Justin S · · Squamish · Joined Jun 2021 · Points: 0

I like to use a very thin liner glove under the Showas (personal pair are the thinnest Rab wool liners), I think anything thicker defeats the purpose of having Showas, which is the dexterity. Also like having the liner glove because without it I just destroy the Showas real fast by pulling out the liner

phylp phylp · · Upland · Joined May 2015 · Points: 1,137

The day after I posted my tongue-in-cheek response to this topic, I started getting ads for alpine gloves on my Facebook feed. 

that guy named seb · · Britland · Joined Oct 2015 · Points: 236
Justin S wrote:

I like to use a very thin liner glove under the Showas (personal pair are the thinnest Rab wool liners), I think anything thicker defeats the purpose of having Showas, which is the dexterity.
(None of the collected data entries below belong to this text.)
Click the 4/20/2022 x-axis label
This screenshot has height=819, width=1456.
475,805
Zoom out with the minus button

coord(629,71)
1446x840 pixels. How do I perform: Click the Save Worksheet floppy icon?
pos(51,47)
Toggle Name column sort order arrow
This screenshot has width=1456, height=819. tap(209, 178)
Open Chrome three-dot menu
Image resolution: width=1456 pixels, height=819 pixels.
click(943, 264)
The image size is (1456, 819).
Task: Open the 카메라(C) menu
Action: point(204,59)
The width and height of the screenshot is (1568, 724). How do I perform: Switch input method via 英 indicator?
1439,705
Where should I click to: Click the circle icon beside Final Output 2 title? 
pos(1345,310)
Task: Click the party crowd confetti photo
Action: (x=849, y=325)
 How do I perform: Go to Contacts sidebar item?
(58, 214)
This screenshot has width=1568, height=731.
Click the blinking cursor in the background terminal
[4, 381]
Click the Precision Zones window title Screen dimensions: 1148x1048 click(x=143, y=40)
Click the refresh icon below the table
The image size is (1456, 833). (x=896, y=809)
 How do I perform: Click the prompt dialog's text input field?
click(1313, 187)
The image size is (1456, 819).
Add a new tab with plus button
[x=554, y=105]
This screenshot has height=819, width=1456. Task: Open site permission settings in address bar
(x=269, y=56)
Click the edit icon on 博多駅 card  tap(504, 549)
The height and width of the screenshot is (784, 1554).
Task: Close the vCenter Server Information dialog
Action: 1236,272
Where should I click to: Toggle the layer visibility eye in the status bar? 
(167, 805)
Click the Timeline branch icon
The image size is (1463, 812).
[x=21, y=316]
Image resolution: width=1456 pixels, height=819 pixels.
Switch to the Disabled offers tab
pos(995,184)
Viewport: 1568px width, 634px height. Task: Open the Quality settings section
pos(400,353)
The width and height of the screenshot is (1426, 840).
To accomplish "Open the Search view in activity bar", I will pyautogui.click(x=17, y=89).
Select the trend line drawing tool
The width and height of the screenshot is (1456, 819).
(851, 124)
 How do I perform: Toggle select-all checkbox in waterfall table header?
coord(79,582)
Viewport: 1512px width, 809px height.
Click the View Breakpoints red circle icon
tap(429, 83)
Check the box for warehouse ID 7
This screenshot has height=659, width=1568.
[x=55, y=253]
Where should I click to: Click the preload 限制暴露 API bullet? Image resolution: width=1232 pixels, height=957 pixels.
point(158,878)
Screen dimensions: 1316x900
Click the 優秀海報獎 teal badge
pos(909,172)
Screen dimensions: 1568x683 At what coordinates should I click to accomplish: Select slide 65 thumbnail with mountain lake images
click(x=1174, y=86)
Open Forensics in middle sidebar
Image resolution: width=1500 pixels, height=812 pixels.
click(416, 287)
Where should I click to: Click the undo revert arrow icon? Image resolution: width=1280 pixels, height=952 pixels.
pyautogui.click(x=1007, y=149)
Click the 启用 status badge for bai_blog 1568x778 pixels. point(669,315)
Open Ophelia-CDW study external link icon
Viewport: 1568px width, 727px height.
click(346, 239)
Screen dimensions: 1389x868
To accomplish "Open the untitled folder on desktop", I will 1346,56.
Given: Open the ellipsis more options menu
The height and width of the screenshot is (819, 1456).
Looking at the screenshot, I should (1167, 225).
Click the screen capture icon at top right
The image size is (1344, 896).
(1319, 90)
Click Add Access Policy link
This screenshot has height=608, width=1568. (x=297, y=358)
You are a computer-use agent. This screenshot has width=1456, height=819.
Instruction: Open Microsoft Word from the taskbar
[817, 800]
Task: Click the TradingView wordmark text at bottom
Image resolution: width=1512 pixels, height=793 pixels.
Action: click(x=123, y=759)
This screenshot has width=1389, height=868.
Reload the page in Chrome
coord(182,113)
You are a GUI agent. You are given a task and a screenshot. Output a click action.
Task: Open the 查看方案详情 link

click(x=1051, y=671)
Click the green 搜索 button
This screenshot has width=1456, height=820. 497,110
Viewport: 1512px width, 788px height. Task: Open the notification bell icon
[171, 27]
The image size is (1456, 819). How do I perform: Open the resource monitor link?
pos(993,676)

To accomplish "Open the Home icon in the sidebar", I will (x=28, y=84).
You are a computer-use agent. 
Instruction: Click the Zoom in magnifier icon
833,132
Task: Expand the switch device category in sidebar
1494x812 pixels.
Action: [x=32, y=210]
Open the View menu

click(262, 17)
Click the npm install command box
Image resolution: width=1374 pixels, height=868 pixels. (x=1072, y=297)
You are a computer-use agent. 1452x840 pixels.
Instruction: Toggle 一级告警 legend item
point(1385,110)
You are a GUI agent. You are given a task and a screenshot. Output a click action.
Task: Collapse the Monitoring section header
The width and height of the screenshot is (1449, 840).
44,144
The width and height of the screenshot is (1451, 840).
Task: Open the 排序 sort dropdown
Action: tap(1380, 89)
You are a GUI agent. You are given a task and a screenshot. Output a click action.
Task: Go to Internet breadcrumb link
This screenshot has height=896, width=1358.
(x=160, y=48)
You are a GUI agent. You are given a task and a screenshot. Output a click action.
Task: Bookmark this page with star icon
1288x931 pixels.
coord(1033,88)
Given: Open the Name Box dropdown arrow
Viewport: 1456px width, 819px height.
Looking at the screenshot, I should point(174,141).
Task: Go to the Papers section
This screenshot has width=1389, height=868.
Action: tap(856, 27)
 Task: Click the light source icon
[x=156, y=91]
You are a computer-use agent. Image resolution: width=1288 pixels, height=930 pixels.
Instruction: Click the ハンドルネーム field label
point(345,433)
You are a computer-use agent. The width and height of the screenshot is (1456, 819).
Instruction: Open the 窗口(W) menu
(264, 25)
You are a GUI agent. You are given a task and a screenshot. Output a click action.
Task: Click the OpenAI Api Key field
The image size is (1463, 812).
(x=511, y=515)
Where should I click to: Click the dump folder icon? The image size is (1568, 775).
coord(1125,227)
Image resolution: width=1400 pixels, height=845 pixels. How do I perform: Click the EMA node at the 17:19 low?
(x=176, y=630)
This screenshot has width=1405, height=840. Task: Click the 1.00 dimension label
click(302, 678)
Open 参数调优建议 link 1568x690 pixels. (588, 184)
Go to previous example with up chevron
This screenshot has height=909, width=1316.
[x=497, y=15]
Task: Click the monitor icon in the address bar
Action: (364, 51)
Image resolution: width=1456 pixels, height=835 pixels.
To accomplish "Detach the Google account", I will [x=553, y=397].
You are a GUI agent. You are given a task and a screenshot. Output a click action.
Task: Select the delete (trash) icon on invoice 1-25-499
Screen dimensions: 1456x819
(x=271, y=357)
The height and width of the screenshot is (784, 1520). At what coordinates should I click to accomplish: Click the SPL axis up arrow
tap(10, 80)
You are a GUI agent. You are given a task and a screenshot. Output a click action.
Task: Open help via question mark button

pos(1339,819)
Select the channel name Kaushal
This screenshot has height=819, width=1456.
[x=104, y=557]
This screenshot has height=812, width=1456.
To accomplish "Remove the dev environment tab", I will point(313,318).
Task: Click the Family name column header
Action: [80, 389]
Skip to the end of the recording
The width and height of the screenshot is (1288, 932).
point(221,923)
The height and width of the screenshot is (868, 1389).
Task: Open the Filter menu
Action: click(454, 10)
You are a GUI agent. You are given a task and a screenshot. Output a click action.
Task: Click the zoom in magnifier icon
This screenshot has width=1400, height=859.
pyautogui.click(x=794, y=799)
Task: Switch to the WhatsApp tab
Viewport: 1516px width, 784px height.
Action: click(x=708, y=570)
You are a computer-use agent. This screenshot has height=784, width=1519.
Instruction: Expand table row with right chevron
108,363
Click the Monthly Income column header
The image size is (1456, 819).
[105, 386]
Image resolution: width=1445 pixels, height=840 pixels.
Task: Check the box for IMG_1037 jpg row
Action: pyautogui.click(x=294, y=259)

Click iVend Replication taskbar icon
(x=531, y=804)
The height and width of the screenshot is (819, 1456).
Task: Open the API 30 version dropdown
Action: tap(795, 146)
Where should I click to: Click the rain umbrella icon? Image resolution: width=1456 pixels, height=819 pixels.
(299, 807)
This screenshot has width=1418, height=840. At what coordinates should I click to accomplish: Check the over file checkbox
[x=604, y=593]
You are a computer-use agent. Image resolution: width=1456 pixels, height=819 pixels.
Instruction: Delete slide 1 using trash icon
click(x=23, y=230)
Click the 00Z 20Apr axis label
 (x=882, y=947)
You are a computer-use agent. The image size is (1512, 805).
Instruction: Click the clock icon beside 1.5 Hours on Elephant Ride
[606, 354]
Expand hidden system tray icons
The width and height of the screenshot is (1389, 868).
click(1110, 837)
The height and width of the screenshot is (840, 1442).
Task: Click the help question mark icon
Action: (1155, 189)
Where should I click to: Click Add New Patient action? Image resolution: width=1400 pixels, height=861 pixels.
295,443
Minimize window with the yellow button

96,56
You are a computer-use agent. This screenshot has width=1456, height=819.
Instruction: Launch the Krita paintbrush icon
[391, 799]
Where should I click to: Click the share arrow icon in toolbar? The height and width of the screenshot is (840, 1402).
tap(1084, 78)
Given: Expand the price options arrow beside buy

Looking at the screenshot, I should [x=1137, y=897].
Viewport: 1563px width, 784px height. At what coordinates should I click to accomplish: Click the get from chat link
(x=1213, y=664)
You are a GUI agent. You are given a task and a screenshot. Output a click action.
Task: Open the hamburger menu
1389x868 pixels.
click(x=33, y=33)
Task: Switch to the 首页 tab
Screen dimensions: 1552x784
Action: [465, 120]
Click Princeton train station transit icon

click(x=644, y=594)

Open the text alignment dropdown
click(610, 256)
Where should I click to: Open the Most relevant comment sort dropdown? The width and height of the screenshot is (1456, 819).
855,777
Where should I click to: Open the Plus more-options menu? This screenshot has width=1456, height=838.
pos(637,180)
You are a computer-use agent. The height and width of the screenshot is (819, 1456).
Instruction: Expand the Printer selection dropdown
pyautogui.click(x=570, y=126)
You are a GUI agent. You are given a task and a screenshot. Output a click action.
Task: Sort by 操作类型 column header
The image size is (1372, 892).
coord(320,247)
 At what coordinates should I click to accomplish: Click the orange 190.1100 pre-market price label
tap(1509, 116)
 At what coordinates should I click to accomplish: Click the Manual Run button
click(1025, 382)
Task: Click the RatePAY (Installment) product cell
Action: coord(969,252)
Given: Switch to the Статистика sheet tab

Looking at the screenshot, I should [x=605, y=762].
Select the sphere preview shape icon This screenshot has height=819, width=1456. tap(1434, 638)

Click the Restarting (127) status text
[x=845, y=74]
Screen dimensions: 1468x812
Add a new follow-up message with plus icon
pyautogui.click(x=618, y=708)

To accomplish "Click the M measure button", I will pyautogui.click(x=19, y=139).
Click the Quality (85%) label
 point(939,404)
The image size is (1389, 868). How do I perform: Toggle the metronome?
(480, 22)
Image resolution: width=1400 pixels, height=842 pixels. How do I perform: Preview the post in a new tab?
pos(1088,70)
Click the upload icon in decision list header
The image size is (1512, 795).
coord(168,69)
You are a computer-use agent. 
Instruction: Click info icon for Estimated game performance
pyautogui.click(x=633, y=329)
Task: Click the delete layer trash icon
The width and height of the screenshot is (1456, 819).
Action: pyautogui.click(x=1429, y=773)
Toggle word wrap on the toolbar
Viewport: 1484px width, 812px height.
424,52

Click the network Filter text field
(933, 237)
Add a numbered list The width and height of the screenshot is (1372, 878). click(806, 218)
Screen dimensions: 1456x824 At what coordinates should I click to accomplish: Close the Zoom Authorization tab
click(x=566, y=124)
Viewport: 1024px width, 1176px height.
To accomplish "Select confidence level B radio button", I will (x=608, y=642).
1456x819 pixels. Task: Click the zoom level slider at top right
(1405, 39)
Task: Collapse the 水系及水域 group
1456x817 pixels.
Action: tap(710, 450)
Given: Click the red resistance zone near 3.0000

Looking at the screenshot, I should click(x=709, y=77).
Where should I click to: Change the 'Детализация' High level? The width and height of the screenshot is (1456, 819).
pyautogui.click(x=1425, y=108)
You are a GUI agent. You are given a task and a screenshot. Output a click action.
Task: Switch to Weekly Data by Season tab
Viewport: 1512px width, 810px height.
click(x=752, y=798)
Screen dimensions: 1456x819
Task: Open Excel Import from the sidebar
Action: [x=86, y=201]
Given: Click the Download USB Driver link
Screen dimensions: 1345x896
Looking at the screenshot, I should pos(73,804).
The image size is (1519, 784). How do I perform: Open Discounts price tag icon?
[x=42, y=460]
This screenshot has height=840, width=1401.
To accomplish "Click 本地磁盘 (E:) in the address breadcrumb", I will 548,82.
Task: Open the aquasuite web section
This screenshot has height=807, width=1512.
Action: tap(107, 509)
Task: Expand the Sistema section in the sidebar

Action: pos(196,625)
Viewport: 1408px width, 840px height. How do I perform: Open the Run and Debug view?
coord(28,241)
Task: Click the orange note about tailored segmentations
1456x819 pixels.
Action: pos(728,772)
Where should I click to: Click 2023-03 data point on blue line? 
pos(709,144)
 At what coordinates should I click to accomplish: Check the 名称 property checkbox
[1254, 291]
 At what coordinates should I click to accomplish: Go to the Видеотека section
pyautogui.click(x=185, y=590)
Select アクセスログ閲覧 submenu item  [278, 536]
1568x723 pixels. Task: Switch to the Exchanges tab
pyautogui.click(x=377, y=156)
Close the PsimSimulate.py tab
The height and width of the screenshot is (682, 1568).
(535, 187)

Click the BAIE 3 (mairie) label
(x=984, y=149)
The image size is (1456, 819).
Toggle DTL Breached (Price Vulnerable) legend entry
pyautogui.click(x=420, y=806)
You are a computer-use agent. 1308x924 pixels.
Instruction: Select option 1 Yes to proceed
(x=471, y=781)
Also like having the liner glove because without it I just destroy the Showas real fast by pulling out the liner

I tried out some fairly thin polypropylene knit gloves and it was very strange, they felt more dextrous in a way like my hand and the glove were one, but at the same time just a tad too narrow in the fingers and they gave me cold hands sitting around at 12c(50f). In the end they were warmer without the liner. Still interested to see how a compressible glove like a montane prism would would perform. 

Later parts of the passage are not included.